Lost in the Valley of Death
Author: Harley Rustad
Publisher: HarperCollins
Total Pages: 373
Release: 2022-01-11
ISBN-10: 9780062965981
ISBN-13: 0062965980
"By patient accumulation of anecdote and detail, Rustad evolves Shetler’s story into something much more human, and humanly tragic, into a layered inquisition and a reportorial force....suffice it to say Rustad has done what the best storytellers do: tried to track the story to its last twig and then stepped aside." —New York Times Book Review In the vein of Jon Krakauer's Into the Wild, a riveting work of narrative nonfiction centering on the unsolved disappearance of an American backpacker in India—one of at least two dozen tourists who have met a similar fate in the remote and storied Parvati Valley. For centuries, India has enthralled westerners looking for an exotic getaway, a brief immersion in yoga and meditation, or in rare cases, a true pilgrimage to find spiritual revelation. Justin Alexander Shetler, an inveterate traveler trained in wilderness survival, was one such seeker. In his early thirties Justin Alexander Shetler, quit his job at a tech startup and set out on a global journey: across the United States by motorcycle, then down to South America, and on to the Philippines, Thailand, and Nepal, in search of authentic experiences and meaningful encounters, while also documenting his travels on Instagram. His enigmatic character and magnetic personality gained him a devoted following who lived vicariously through his adventures. But the ever restless explorer was driven to pursue ever greater challenges, and greater risks, in what had become a personal quest—his own hero’s journey. In 2016, he made his way to the Parvati Valley, a remote and rugged corner of the Indian Himalayas steeped in mystical tradition yet shrouded in darkness and danger.
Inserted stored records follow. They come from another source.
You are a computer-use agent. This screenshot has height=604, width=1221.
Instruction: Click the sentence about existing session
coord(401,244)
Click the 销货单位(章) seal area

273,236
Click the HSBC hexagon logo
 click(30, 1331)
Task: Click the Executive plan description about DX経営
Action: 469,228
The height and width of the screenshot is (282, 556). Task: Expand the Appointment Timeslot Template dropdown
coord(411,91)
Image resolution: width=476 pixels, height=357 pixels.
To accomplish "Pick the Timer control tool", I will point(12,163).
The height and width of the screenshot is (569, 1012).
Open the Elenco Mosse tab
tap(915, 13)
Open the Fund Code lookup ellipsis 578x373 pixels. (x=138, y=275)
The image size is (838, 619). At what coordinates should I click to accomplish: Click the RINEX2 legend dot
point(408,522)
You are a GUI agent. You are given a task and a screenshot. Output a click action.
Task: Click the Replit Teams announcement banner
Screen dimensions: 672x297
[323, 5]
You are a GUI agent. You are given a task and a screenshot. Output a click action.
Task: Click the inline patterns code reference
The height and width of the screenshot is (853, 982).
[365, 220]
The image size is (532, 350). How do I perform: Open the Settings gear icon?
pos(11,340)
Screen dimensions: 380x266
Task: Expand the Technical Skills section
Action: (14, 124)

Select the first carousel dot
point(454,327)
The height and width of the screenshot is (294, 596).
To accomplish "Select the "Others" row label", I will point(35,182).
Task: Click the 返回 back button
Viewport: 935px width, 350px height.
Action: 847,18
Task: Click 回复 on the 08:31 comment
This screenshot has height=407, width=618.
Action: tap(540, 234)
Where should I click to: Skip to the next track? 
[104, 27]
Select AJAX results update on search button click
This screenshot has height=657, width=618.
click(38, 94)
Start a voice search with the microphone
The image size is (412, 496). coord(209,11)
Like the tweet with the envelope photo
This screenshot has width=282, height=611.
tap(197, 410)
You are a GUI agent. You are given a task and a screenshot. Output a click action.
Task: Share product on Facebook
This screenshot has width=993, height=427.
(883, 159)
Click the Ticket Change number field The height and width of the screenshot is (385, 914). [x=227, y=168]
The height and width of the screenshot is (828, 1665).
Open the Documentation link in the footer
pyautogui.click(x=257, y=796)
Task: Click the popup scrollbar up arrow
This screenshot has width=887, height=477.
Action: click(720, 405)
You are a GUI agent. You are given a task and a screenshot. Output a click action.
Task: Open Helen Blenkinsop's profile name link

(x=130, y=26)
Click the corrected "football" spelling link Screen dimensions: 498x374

There, he spent weeks studying under the guidance of a sadhu, an Indian holy man, living and meditating in a cave. At the end of August, accompanied by the sadhu, he set off on a “spiritual journey” to a holy lake—a journey from which he would never return. Lost in the Valley of Death is about one man’s search to find himself, in a country where for many westerners the path to spiritual enlightenment can prove fraught, even treacherous. But it is also a story about all of us and the ways, sometimes extreme, we seek fulfillment in life. Lost in the Valley of Death includes 16 pages of color photographs.